Task goal:
Format the rows below as a numbered list, omitting blank lines.

Data rows:
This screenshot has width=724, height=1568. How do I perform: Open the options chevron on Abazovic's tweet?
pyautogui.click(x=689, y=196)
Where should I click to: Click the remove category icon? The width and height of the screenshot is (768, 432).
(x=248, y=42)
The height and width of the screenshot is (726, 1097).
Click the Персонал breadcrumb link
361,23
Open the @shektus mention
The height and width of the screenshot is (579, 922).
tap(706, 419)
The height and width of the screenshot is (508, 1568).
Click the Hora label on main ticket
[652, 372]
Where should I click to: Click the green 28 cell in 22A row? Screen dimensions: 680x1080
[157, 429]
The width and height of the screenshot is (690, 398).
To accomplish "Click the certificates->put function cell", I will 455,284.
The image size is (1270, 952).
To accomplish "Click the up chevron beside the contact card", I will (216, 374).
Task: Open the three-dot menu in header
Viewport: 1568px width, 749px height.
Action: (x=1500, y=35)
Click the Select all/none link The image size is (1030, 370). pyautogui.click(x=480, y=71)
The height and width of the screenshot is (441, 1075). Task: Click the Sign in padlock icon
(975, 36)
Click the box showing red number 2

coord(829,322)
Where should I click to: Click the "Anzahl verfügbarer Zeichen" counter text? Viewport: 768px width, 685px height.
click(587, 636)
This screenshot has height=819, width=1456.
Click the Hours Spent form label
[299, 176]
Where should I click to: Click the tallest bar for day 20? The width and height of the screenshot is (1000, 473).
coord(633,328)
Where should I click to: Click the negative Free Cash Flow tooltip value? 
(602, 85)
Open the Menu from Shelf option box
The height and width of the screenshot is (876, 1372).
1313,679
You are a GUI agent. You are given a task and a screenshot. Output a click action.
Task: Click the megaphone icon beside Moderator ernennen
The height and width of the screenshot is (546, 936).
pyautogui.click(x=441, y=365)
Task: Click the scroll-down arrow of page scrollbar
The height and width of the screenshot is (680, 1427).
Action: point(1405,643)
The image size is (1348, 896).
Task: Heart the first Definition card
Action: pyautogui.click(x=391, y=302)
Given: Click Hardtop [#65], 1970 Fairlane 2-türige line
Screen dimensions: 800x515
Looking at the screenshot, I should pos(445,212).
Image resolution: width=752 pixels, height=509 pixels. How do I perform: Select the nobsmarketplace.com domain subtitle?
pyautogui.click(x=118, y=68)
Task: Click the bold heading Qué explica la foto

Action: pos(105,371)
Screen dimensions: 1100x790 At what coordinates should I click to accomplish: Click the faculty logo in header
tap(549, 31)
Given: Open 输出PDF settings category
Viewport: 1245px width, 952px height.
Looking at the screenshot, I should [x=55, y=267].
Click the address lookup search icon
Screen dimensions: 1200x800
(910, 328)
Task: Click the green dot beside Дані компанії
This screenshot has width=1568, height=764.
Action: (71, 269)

Exercise response:
1. This screenshot has width=724, height=1568. How do I perform: Open the options chevron on Abazovic's tweet?
2. pyautogui.click(x=689, y=196)
3. Where should I click to: Click the remove category icon? The width and height of the screenshot is (768, 432).
4. (x=248, y=42)
5. The height and width of the screenshot is (726, 1097).
6. Click the Персонал breadcrumb link
7. 361,23
8. Open the @shektus mention
9. The height and width of the screenshot is (579, 922).
10. tap(706, 419)
11. The height and width of the screenshot is (508, 1568).
12. Click the Hora label on main ticket
13. [652, 372]
14. Where should I click to: Click the green 28 cell in 22A row? Screen dimensions: 680x1080
15. [157, 429]
16. The width and height of the screenshot is (690, 398).
17. To accomplish "Click the certificates->put function cell", I will 455,284.
18. The image size is (1270, 952).
19. To accomplish "Click the up chevron beside the contact card", I will (216, 374).
20. Task: Open the three-dot menu in header
21. Viewport: 1568px width, 749px height.
22. Action: (x=1500, y=35)
23. Click the Select all/none link The image size is (1030, 370). pyautogui.click(x=480, y=71)
24. The height and width of the screenshot is (441, 1075). Task: Click the Sign in padlock icon
25. (975, 36)
26. Click the box showing red number 2
27. coord(829,322)
28. Where should I click to: Click the "Anzahl verfügbarer Zeichen" counter text? Viewport: 768px width, 685px height.
29. click(587, 636)
30. This screenshot has height=819, width=1456.
31. Click the Hours Spent form label
32. [299, 176]
33. Where should I click to: Click the tallest bar for day 20? The width and height of the screenshot is (1000, 473).
34. coord(633,328)
35. Where should I click to: Click the negative Free Cash Flow tooltip value? 
36. (602, 85)
37. Open the Menu from Shelf option box
38. The height and width of the screenshot is (876, 1372).
39. 1313,679
40. You are a GUI agent. You are given a task and a screenshot. Output a click action.
41. Task: Click the megaphone icon beside Moderator ernennen
42. The height and width of the screenshot is (546, 936).
43. pyautogui.click(x=441, y=365)
44. Task: Click the scroll-down arrow of page scrollbar
45. The height and width of the screenshot is (680, 1427).
46. Action: point(1405,643)
47. The image size is (1348, 896).
48. Task: Heart the first Definition card
49. Action: pyautogui.click(x=391, y=302)
50. Given: Click Hardtop [#65], 1970 Fairlane 2-türige line
51. Screen dimensions: 800x515
52. Looking at the screenshot, I should pos(445,212).
53. Image resolution: width=752 pixels, height=509 pixels. How do I perform: Select the nobsmarketplace.com domain subtitle?
54. pyautogui.click(x=118, y=68)
55. Task: Click the bold heading Qué explica la foto
56. Action: pos(105,371)
57. Screen dimensions: 1100x790 At what coordinates should I click to accomplish: Click the faculty logo in header
58. tap(549, 31)
59. Given: Open 输出PDF settings category
60. Viewport: 1245px width, 952px height.
61. Looking at the screenshot, I should [x=55, y=267].
62. Click the address lookup search icon
63. Screen dimensions: 1200x800
64. (910, 328)
65. Task: Click the green dot beside Дані компанії
66. This screenshot has width=1568, height=764.
67. Action: (71, 269)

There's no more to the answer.